À qui sert la polémique ?
Si certains esprits conciliants affirment qu’il faut éviter d’y voir systématiquement la patte de l’islamisme, d’autres y distinguent la main à peine invisible des fondamentalistes religieux, plus tentés par la déstabilisation de l’ordre de occidental que par une véritable permission de la pratique de la nage pour les Musulmanes.
Mezri Haddad, philosophe et ancien diplomate, écrivait en 2016 dans le Huffpost : « Dans cette guerre de l’obscurantisme contre les Lumières conduite par les Frères musulmans, qui est consubstantiellement et idéologiquement liée à l’autre guerre terroriste que mène Daech contre l’Occident, la stratégie de l’ennemi de l’intérieur est à la fois simple et redoutable : susciter le scandale, provoquer le débat pour en récolter les bénéfices médiatiques ou symboliques et éventuellement les acquis politico-juridiques ».
Une chose claque d’évidence : le piège tendu fonctionne et avec panache. Placer la polémique natatoire dans ce timing ajusté du pré-été relève d’une précision d’orfèvre ! Il fait chaud, les citoyens affluent en masse vers les points d’eau, tandis que le partage de l’espace des loisirs entre les femmes émancipées et décomplexées et celles dévotes, couvertes de la tête aux pieds, suscite, à tous les coups, agacements et grincements de dents.
Que dit la loi française ?
Le burkini ne masque pas le visage et n’est donc pas interdit sur la voie publique par la loi en France. Dès lors, il appartient aux sociétés privées qui gèrent les lieux de loisirs de mettre en application leur propre règlement. Et comme souvent, dans les démocraties modernes des lois sont votées suite à des scandales médiatisés. C’est lors de l’interdiction du port de signes religieux ostensibles pour les accompagnateurs des sorties scolaires (loi votée après l’incident provoqué par le député RN Julien Odoul qui interpellait une maman voilée accompagnatrice lors d’une sortie scolaire au conseil régional de Bourgogne Franche-Comté) que le Sénat a joint une disposition au projet de loi sur le ‘‘respect des principes républicains’’, nous sommes alors le 30 mars 2021. Pour rappel, c’est un hémicycle composé d’élus en majorité de droite et du centre qui adopte cet amendement proposé par Michel Savin, sénateur Les Républicains de l’Isère dans le but de « faire reculer l’usage du burkini ».

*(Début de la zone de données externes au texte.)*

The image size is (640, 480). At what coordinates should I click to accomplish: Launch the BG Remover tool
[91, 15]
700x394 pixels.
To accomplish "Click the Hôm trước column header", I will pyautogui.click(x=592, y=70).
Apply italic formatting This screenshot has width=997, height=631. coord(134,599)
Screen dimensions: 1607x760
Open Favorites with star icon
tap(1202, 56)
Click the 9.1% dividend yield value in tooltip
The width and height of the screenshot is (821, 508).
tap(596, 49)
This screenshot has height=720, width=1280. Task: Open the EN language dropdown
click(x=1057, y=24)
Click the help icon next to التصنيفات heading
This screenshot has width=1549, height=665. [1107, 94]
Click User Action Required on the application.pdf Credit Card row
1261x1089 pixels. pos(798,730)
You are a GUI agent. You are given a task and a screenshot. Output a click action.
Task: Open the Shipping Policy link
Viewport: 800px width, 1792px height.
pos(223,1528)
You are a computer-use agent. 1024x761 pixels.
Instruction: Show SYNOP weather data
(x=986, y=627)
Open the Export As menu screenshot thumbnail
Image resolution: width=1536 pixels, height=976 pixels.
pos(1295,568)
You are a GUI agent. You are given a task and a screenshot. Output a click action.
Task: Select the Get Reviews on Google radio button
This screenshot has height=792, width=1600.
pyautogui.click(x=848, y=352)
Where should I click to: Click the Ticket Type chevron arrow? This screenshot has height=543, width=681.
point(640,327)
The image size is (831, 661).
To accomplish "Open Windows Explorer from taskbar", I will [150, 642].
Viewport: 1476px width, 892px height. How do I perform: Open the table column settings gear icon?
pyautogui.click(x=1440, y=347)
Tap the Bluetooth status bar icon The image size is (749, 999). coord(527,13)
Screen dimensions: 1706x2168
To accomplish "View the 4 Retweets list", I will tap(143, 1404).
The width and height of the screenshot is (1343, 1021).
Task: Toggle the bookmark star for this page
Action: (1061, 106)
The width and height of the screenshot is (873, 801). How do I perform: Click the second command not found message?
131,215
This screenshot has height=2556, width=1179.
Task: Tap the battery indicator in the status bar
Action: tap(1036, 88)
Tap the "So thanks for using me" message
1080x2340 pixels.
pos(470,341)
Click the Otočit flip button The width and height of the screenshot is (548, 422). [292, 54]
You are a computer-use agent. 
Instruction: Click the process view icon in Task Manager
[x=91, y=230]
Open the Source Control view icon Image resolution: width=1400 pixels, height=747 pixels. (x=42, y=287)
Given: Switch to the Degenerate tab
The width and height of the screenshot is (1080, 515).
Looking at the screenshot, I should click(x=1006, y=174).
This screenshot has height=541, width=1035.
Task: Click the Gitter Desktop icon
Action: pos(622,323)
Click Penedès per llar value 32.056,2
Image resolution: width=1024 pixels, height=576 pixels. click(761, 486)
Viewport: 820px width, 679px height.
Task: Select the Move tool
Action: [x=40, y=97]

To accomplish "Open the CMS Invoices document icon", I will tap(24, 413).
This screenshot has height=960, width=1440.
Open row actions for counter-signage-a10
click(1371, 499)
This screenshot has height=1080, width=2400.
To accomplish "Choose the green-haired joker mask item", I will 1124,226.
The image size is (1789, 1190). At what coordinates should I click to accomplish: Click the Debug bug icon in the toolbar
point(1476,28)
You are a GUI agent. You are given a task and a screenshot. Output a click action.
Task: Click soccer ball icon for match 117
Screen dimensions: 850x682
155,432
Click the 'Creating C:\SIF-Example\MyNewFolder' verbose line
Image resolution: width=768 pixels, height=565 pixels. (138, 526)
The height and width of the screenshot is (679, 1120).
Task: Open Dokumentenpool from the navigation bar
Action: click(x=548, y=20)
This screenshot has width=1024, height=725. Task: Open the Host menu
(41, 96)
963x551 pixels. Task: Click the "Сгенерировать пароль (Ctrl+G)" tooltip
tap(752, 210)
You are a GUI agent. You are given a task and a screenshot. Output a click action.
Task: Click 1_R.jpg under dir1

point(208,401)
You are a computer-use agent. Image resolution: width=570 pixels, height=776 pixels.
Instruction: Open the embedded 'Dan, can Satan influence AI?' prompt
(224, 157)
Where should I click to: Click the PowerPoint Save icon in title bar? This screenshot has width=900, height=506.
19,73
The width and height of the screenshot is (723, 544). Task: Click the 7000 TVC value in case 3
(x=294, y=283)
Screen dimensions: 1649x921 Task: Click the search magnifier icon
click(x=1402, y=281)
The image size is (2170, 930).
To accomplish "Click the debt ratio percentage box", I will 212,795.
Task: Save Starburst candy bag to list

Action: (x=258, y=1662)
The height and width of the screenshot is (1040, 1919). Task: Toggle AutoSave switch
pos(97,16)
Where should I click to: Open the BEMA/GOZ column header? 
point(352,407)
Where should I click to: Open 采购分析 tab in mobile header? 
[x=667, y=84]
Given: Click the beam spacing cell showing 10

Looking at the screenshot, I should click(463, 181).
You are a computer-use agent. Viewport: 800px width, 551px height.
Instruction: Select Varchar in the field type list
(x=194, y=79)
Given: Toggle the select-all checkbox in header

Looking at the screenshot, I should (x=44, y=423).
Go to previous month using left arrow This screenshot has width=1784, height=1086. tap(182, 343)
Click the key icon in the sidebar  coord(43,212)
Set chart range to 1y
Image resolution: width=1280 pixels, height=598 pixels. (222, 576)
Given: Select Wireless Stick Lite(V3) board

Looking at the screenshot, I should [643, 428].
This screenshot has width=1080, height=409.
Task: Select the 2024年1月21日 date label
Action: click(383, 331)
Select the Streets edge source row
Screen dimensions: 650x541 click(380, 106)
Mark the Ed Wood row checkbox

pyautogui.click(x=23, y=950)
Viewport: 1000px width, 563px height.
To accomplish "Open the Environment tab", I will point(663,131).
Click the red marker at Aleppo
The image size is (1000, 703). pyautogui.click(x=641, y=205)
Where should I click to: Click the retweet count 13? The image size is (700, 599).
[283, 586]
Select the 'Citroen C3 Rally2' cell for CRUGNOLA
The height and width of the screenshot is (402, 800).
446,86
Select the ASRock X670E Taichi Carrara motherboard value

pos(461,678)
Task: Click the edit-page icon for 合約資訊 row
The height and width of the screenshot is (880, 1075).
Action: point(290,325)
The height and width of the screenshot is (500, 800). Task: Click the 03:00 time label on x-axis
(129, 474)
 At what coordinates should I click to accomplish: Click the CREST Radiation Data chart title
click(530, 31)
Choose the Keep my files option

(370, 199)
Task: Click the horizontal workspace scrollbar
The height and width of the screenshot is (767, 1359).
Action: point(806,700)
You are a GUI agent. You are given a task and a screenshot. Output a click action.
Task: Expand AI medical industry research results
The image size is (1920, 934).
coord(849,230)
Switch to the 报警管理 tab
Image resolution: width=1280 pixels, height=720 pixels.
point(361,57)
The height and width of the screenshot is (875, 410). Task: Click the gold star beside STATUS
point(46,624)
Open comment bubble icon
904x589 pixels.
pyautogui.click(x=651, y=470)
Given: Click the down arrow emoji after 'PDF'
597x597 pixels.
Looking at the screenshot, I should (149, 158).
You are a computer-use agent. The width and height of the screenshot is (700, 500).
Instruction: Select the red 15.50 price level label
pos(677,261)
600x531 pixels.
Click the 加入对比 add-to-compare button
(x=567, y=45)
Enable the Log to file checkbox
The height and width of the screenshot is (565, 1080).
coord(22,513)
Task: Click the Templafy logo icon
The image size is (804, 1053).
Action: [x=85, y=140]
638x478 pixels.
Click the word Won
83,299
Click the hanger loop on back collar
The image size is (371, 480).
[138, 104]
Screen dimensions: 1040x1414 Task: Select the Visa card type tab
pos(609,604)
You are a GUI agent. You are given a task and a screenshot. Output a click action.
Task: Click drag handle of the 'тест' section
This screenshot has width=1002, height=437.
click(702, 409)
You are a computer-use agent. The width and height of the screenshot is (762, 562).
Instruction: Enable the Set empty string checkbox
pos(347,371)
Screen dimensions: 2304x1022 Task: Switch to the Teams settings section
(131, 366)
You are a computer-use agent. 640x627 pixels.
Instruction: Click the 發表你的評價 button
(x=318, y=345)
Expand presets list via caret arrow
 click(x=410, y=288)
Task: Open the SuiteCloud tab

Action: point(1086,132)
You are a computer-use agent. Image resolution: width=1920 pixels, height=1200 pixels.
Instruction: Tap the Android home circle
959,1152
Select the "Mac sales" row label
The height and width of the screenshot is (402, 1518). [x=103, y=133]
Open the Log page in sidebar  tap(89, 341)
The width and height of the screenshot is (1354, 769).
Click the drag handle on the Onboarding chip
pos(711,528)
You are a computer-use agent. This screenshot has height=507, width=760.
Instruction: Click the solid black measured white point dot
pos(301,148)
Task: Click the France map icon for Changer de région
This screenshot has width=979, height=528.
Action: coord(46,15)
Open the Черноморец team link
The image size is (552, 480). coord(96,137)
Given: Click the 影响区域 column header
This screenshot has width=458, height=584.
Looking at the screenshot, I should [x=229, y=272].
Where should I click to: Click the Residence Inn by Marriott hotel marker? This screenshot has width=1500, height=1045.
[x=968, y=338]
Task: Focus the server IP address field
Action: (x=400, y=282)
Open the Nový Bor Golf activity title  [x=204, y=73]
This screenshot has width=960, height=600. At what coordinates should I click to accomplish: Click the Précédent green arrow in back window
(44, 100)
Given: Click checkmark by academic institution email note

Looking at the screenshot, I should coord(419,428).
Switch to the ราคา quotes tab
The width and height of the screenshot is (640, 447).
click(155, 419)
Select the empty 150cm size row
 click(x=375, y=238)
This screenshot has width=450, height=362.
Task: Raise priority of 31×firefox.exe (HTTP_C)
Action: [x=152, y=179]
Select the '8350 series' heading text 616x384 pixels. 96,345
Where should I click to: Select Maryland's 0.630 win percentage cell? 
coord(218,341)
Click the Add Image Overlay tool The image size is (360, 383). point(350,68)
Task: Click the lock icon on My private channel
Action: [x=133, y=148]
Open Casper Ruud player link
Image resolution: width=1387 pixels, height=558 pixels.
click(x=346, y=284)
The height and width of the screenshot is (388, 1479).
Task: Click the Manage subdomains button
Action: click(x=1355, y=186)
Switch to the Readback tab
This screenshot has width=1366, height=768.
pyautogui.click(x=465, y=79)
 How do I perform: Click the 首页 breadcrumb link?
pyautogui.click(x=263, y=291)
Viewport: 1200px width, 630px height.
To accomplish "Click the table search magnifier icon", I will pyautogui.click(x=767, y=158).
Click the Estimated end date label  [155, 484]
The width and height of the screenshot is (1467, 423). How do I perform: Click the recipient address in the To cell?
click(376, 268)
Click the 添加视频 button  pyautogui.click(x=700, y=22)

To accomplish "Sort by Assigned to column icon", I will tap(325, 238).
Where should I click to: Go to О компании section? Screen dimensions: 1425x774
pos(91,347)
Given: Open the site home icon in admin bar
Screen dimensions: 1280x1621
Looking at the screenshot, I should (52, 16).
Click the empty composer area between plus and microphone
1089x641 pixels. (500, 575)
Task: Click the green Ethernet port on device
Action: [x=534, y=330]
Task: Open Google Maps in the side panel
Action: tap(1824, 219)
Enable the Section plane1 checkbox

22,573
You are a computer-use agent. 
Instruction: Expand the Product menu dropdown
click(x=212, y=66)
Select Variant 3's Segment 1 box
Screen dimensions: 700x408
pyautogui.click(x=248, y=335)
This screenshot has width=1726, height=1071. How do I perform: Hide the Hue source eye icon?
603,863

Or, comme flou artistique, on ne peut faire mieux ! « Le ‘règlement’ d’utilisation d’une piscine ou baignade artificielle publique à usage collectif garantit le respect des principes de neutralité des services publics et de laïcité », informe le nouvel article, mais son approximation laisse libre cours à toutes les interprétations.
En conclusion, cette tempête estivale dans un verre d’eau salée ou chlorée, provoquée par certains élus de gauche wokiste, n’a pour vocation, au final, que d’apporter de l’eau bénite au moulin des tenants de l’islam politique. Suscitant, ainsi, les rires sous la barbe de ceux qui ont pour dessein, depuis des décennies, de provoquer spasmes et séismes dans le vivre-ensemble occidental.
Hadrien Mathoux écrira d’ailleurs, avec beaucoup de lucidité, dans Marianne : « Les débats générés par ce maillot de bain couvrant, mixant burqa et bikini traduisent bien la complexité de la thématique de l’islamisme : cette entreprise de grignotage de la société par le religieux, qui s’appuie sur une visibilité croissante de l’islam dans un pays laïque ».